* **DATA SECTION**

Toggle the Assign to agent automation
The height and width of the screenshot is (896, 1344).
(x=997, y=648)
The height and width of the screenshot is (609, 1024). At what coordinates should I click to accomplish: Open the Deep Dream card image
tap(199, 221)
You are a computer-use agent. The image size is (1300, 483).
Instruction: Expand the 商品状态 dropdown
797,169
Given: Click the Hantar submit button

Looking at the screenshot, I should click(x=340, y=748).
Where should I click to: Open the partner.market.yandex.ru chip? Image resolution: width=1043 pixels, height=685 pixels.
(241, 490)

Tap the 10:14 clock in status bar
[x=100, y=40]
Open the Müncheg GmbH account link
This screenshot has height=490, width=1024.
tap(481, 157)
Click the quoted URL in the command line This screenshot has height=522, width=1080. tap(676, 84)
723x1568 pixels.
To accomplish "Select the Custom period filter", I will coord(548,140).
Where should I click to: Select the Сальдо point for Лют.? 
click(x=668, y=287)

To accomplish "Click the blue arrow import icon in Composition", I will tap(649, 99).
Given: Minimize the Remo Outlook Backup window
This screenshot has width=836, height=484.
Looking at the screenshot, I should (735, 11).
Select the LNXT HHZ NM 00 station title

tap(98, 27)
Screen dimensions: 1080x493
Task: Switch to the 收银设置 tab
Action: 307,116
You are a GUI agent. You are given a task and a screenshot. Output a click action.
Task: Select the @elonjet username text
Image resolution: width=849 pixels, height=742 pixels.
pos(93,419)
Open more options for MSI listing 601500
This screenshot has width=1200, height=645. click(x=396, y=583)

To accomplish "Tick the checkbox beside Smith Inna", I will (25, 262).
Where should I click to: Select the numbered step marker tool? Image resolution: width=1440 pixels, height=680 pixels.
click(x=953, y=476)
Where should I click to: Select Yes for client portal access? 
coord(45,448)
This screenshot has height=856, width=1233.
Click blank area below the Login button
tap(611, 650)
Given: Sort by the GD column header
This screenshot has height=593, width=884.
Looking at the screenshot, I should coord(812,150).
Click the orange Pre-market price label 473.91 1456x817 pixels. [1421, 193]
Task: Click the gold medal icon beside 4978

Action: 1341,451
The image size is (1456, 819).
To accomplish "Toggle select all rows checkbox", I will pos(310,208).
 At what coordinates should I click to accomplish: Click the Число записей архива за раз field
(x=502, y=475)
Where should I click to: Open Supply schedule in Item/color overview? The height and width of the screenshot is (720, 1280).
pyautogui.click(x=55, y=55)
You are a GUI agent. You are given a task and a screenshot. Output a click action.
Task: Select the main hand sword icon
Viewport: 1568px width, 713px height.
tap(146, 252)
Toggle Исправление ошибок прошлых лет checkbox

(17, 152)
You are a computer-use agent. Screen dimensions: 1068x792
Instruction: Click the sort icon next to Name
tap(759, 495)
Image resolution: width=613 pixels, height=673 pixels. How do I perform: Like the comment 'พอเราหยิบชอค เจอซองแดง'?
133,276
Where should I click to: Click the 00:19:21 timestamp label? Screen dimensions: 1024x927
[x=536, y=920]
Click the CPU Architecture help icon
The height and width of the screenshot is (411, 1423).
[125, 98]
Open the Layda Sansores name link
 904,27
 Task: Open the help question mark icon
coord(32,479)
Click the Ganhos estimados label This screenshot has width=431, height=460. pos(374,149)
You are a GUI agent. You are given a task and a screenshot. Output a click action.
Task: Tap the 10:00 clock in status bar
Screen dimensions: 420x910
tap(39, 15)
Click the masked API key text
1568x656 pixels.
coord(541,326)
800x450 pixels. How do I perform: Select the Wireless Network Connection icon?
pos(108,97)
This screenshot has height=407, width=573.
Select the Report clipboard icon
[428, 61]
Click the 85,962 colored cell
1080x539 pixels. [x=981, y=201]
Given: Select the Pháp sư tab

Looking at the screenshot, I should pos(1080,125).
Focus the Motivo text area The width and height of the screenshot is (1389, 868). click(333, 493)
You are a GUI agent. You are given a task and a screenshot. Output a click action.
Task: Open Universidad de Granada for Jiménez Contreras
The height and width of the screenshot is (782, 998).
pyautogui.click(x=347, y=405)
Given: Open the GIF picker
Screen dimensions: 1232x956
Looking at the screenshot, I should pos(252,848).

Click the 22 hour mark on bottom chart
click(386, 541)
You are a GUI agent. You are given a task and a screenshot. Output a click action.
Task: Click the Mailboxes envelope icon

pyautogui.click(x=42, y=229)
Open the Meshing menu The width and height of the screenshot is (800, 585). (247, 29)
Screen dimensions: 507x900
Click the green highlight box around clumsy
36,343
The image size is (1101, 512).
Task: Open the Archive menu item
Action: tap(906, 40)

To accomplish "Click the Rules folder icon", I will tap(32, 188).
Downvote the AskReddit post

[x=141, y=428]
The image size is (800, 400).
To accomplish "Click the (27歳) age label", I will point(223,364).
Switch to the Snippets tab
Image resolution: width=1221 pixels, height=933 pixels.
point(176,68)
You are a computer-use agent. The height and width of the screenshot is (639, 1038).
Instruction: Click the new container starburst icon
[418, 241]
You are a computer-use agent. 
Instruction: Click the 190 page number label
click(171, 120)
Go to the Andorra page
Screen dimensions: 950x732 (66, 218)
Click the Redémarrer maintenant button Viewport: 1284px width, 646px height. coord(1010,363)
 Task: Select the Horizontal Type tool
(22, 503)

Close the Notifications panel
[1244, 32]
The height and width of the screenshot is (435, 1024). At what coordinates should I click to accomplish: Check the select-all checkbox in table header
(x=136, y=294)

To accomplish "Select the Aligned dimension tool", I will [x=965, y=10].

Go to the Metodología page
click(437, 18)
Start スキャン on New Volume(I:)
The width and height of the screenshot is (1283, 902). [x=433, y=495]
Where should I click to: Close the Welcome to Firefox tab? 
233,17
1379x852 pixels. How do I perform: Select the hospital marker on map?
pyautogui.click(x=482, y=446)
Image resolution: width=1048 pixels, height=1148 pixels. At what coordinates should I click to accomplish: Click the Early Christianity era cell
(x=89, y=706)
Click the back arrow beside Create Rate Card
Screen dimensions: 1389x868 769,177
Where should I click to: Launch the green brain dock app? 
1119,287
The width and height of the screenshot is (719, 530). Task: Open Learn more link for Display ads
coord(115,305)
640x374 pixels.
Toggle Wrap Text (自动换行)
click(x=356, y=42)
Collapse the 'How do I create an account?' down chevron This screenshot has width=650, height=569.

* **TASK STATEMENT**
Using the listing above, transcribe every entry exactly.

* **RESPONSE FOR THIS EXERCISE**
Toggle the Assign to agent automation
The height and width of the screenshot is (896, 1344).
(x=997, y=648)
The height and width of the screenshot is (609, 1024). At what coordinates should I click to accomplish: Open the Deep Dream card image
tap(199, 221)
You are a computer-use agent. The image size is (1300, 483).
Instruction: Expand the 商品状态 dropdown
797,169
Given: Click the Hantar submit button

Looking at the screenshot, I should click(x=340, y=748).
Where should I click to: Open the partner.market.yandex.ru chip? Image resolution: width=1043 pixels, height=685 pixels.
(241, 490)

Tap the 10:14 clock in status bar
[x=100, y=40]
Open the Müncheg GmbH account link
This screenshot has height=490, width=1024.
tap(481, 157)
Click the quoted URL in the command line This screenshot has height=522, width=1080. tap(676, 84)
723x1568 pixels.
To accomplish "Select the Custom period filter", I will coord(548,140).
Where should I click to: Select the Сальдо point for Лют.? 
click(x=668, y=287)

To accomplish "Click the blue arrow import icon in Composition", I will tap(649, 99).
Given: Minimize the Remo Outlook Backup window
This screenshot has width=836, height=484.
Looking at the screenshot, I should (735, 11).
Select the LNXT HHZ NM 00 station title

tap(98, 27)
Screen dimensions: 1080x493
Task: Switch to the 收银设置 tab
Action: 307,116
You are a GUI agent. You are given a task and a screenshot. Output a click action.
Task: Select the @elonjet username text
Image resolution: width=849 pixels, height=742 pixels.
pos(93,419)
Open more options for MSI listing 601500
This screenshot has width=1200, height=645. click(x=396, y=583)

To accomplish "Tick the checkbox beside Smith Inna", I will (25, 262).
Where should I click to: Select the numbered step marker tool? Image resolution: width=1440 pixels, height=680 pixels.
click(x=953, y=476)
Where should I click to: Select Yes for client portal access? 
coord(45,448)
This screenshot has height=856, width=1233.
Click blank area below the Login button
tap(611, 650)
Given: Sort by the GD column header
This screenshot has height=593, width=884.
Looking at the screenshot, I should coord(812,150).
Click the orange Pre-market price label 473.91 1456x817 pixels. [1421, 193]
Task: Click the gold medal icon beside 4978

Action: 1341,451
The image size is (1456, 819).
To accomplish "Toggle select all rows checkbox", I will pos(310,208).
 At what coordinates should I click to accomplish: Click the Число записей архива за раз field
(x=502, y=475)
Where should I click to: Open Supply schedule in Item/color overview? The height and width of the screenshot is (720, 1280).
pyautogui.click(x=55, y=55)
You are a GUI agent. You are given a task and a screenshot. Output a click action.
Task: Select the main hand sword icon
Viewport: 1568px width, 713px height.
tap(146, 252)
Toggle Исправление ошибок прошлых лет checkbox

(17, 152)
You are a computer-use agent. Screen dimensions: 1068x792
Instruction: Click the sort icon next to Name
tap(759, 495)
Image resolution: width=613 pixels, height=673 pixels. How do I perform: Like the comment 'พอเราหยิบชอค เจอซองแดง'?
133,276
Where should I click to: Click the 00:19:21 timestamp label? Screen dimensions: 1024x927
[x=536, y=920]
Click the CPU Architecture help icon
The height and width of the screenshot is (411, 1423).
[125, 98]
Open the Layda Sansores name link
 904,27
 Task: Open the help question mark icon
coord(32,479)
Click the Ganhos estimados label This screenshot has width=431, height=460. pos(374,149)
You are a GUI agent. You are given a task and a screenshot. Output a click action.
Task: Tap the 10:00 clock in status bar
Screen dimensions: 420x910
tap(39, 15)
Click the masked API key text
1568x656 pixels.
coord(541,326)
800x450 pixels. How do I perform: Select the Wireless Network Connection icon?
pos(108,97)
This screenshot has height=407, width=573.
Select the Report clipboard icon
[428, 61]
Click the 85,962 colored cell
1080x539 pixels. [x=981, y=201]
Given: Select the Pháp sư tab

Looking at the screenshot, I should pos(1080,125).
Focus the Motivo text area The width and height of the screenshot is (1389, 868). click(333, 493)
You are a GUI agent. You are given a task and a screenshot. Output a click action.
Task: Open Universidad de Granada for Jiménez Contreras
The height and width of the screenshot is (782, 998).
pyautogui.click(x=347, y=405)
Given: Open the GIF picker
Screen dimensions: 1232x956
Looking at the screenshot, I should pos(252,848).

Click the 22 hour mark on bottom chart
click(386, 541)
You are a GUI agent. You are given a task and a screenshot. Output a click action.
Task: Click the Mailboxes envelope icon

pyautogui.click(x=42, y=229)
Open the Meshing menu The width and height of the screenshot is (800, 585). (247, 29)
Screen dimensions: 507x900
Click the green highlight box around clumsy
36,343
The image size is (1101, 512).
Task: Open the Archive menu item
Action: tap(906, 40)

To accomplish "Click the Rules folder icon", I will tap(32, 188).
Downvote the AskReddit post

[x=141, y=428]
The image size is (800, 400).
To accomplish "Click the (27歳) age label", I will point(223,364).
Switch to the Snippets tab
Image resolution: width=1221 pixels, height=933 pixels.
point(176,68)
You are a computer-use agent. The height and width of the screenshot is (639, 1038).
Instruction: Click the new container starburst icon
[418, 241]
You are a computer-use agent. 
Instruction: Click the 190 page number label
click(171, 120)
Go to the Andorra page
Screen dimensions: 950x732 (66, 218)
Click the Redémarrer maintenant button Viewport: 1284px width, 646px height. coord(1010,363)
 Task: Select the Horizontal Type tool
(22, 503)

Close the Notifications panel
[1244, 32]
The height and width of the screenshot is (435, 1024). At what coordinates should I click to accomplish: Check the select-all checkbox in table header
(x=136, y=294)

To accomplish "Select the Aligned dimension tool", I will [x=965, y=10].

Go to the Metodología page
click(437, 18)
Start スキャン on New Volume(I:)
The width and height of the screenshot is (1283, 902). [x=433, y=495]
Where should I click to: Close the Welcome to Firefox tab? 
233,17
1379x852 pixels. How do I perform: Select the hospital marker on map?
pyautogui.click(x=482, y=446)
Image resolution: width=1048 pixels, height=1148 pixels. At what coordinates should I click to accomplish: Click the Early Christianity era cell
(x=89, y=706)
Click the back arrow beside Create Rate Card
Screen dimensions: 1389x868 769,177
Where should I click to: Launch the green brain dock app? 
1119,287
The width and height of the screenshot is (719, 530). Task: Open Learn more link for Display ads
coord(115,305)
640x374 pixels.
Toggle Wrap Text (自动换行)
click(x=356, y=42)
Collapse the 'How do I create an account?' down chevron This screenshot has width=650, height=569.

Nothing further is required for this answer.